THE PROBLEM
Produce all the records again exactly as they stand.

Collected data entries
+ + + + + + +
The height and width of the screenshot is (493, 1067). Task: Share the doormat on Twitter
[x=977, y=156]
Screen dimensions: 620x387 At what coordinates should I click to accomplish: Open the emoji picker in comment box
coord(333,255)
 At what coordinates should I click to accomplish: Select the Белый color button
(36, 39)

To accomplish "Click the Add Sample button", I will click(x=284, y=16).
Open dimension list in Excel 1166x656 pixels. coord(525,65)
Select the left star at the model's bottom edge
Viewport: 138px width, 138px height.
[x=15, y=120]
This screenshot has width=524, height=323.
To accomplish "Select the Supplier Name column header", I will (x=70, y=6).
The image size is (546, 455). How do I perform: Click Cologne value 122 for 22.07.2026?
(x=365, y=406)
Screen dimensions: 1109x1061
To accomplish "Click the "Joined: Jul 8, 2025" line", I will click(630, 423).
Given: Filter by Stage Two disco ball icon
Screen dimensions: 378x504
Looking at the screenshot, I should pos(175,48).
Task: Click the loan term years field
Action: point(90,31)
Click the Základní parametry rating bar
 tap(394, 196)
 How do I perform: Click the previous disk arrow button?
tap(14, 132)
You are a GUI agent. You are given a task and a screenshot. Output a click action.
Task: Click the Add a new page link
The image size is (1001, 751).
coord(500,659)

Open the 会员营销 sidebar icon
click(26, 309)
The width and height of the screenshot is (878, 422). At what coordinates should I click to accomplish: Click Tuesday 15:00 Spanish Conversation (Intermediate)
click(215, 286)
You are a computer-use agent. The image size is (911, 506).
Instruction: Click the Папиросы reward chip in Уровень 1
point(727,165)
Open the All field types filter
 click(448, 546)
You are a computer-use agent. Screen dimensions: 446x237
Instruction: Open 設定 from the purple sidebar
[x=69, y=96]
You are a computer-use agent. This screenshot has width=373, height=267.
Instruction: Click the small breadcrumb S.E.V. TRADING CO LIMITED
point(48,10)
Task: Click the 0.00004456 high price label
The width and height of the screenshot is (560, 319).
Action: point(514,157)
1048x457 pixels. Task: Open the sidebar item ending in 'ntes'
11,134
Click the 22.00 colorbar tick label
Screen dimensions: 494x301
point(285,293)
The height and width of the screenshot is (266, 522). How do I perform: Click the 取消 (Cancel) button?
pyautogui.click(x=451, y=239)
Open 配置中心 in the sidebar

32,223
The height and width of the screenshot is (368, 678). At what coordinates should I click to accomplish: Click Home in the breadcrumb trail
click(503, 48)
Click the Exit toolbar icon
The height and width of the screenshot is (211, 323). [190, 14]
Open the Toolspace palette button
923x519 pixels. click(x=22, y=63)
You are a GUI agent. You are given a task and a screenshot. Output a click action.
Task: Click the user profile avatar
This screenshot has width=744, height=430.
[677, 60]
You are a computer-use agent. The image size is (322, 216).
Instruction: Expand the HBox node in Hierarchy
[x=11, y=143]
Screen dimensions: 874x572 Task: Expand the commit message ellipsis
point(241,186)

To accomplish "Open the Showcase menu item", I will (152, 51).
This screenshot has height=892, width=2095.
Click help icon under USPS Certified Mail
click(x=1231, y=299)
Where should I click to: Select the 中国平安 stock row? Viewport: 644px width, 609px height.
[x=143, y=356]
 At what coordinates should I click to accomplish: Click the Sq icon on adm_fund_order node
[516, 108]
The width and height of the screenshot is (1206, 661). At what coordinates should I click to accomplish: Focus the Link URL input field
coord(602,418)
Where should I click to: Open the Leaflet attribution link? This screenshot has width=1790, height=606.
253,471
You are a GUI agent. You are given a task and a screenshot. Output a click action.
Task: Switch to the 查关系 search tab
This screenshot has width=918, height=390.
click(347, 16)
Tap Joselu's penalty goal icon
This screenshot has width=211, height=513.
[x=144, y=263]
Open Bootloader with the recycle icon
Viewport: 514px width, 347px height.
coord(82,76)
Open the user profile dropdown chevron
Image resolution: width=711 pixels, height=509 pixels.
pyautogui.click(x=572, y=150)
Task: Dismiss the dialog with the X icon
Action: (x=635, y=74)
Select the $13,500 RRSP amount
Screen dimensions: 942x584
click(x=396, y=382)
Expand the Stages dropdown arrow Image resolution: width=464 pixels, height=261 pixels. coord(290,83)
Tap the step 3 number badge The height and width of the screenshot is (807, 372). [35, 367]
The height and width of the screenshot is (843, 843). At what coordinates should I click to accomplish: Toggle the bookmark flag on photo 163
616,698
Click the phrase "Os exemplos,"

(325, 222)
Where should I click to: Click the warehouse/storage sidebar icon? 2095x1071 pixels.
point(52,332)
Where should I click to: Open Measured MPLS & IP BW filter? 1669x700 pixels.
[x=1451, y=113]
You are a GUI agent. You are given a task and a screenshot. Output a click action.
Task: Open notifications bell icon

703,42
+ + + + + + +
EXPECTED ANSWER
The height and width of the screenshot is (493, 1067). Task: Share the doormat on Twitter
[x=977, y=156]
Screen dimensions: 620x387 At what coordinates should I click to accomplish: Open the emoji picker in comment box
coord(333,255)
 At what coordinates should I click to accomplish: Select the Белый color button
(36, 39)

To accomplish "Click the Add Sample button", I will click(x=284, y=16).
Open dimension list in Excel 1166x656 pixels. coord(525,65)
Select the left star at the model's bottom edge
Viewport: 138px width, 138px height.
[x=15, y=120]
This screenshot has width=524, height=323.
To accomplish "Select the Supplier Name column header", I will (x=70, y=6).
The image size is (546, 455). How do I perform: Click Cologne value 122 for 22.07.2026?
(x=365, y=406)
Screen dimensions: 1109x1061
To accomplish "Click the "Joined: Jul 8, 2025" line", I will click(630, 423).
Given: Filter by Stage Two disco ball icon
Screen dimensions: 378x504
Looking at the screenshot, I should pos(175,48).
Task: Click the loan term years field
Action: point(90,31)
Click the Základní parametry rating bar
 tap(394, 196)
 How do I perform: Click the previous disk arrow button?
tap(14, 132)
You are a GUI agent. You are given a task and a screenshot. Output a click action.
Task: Click the Add a new page link
The image size is (1001, 751).
coord(500,659)

Open the 会员营销 sidebar icon
click(26, 309)
The width and height of the screenshot is (878, 422). At what coordinates should I click to accomplish: Click Tuesday 15:00 Spanish Conversation (Intermediate)
click(215, 286)
You are a computer-use agent. The image size is (911, 506).
Instruction: Click the Папиросы reward chip in Уровень 1
point(727,165)
Open the All field types filter
 click(448, 546)
You are a computer-use agent. Screen dimensions: 446x237
Instruction: Open 設定 from the purple sidebar
[x=69, y=96]
You are a computer-use agent. This screenshot has width=373, height=267.
Instruction: Click the small breadcrumb S.E.V. TRADING CO LIMITED
point(48,10)
Task: Click the 0.00004456 high price label
The width and height of the screenshot is (560, 319).
Action: point(514,157)
1048x457 pixels. Task: Open the sidebar item ending in 'ntes'
11,134
Click the 22.00 colorbar tick label
Screen dimensions: 494x301
point(285,293)
The height and width of the screenshot is (266, 522). How do I perform: Click the 取消 (Cancel) button?
pyautogui.click(x=451, y=239)
Open 配置中心 in the sidebar

32,223
The height and width of the screenshot is (368, 678). At what coordinates should I click to accomplish: Click Home in the breadcrumb trail
click(503, 48)
Click the Exit toolbar icon
The height and width of the screenshot is (211, 323). [190, 14]
Open the Toolspace palette button
923x519 pixels. click(x=22, y=63)
You are a GUI agent. You are given a task and a screenshot. Output a click action.
Task: Click the user profile avatar
This screenshot has width=744, height=430.
[677, 60]
You are a computer-use agent. The image size is (322, 216).
Instruction: Expand the HBox node in Hierarchy
[x=11, y=143]
Screen dimensions: 874x572 Task: Expand the commit message ellipsis
point(241,186)

To accomplish "Open the Showcase menu item", I will (152, 51).
This screenshot has height=892, width=2095.
Click help icon under USPS Certified Mail
click(x=1231, y=299)
Where should I click to: Select the 中国平安 stock row? Viewport: 644px width, 609px height.
[x=143, y=356]
 At what coordinates should I click to accomplish: Click the Sq icon on adm_fund_order node
[516, 108]
The width and height of the screenshot is (1206, 661). At what coordinates should I click to accomplish: Focus the Link URL input field
coord(602,418)
Where should I click to: Open the Leaflet attribution link? This screenshot has width=1790, height=606.
253,471
You are a GUI agent. You are given a task and a screenshot. Output a click action.
Task: Switch to the 查关系 search tab
This screenshot has width=918, height=390.
click(347, 16)
Tap Joselu's penalty goal icon
This screenshot has width=211, height=513.
[x=144, y=263]
Open Bootloader with the recycle icon
Viewport: 514px width, 347px height.
coord(82,76)
Open the user profile dropdown chevron
Image resolution: width=711 pixels, height=509 pixels.
pyautogui.click(x=572, y=150)
Task: Dismiss the dialog with the X icon
Action: (x=635, y=74)
Select the $13,500 RRSP amount
Screen dimensions: 942x584
click(x=396, y=382)
Expand the Stages dropdown arrow Image resolution: width=464 pixels, height=261 pixels. coord(290,83)
Tap the step 3 number badge The height and width of the screenshot is (807, 372). [35, 367]
The height and width of the screenshot is (843, 843). At what coordinates should I click to accomplish: Toggle the bookmark flag on photo 163
616,698
Click the phrase "Os exemplos,"

(325, 222)
Where should I click to: Click the warehouse/storage sidebar icon? 2095x1071 pixels.
point(52,332)
Where should I click to: Open Measured MPLS & IP BW filter? 1669x700 pixels.
[x=1451, y=113]
You are a GUI agent. You are given a task and a screenshot. Output a click action.
Task: Open notifications bell icon

703,42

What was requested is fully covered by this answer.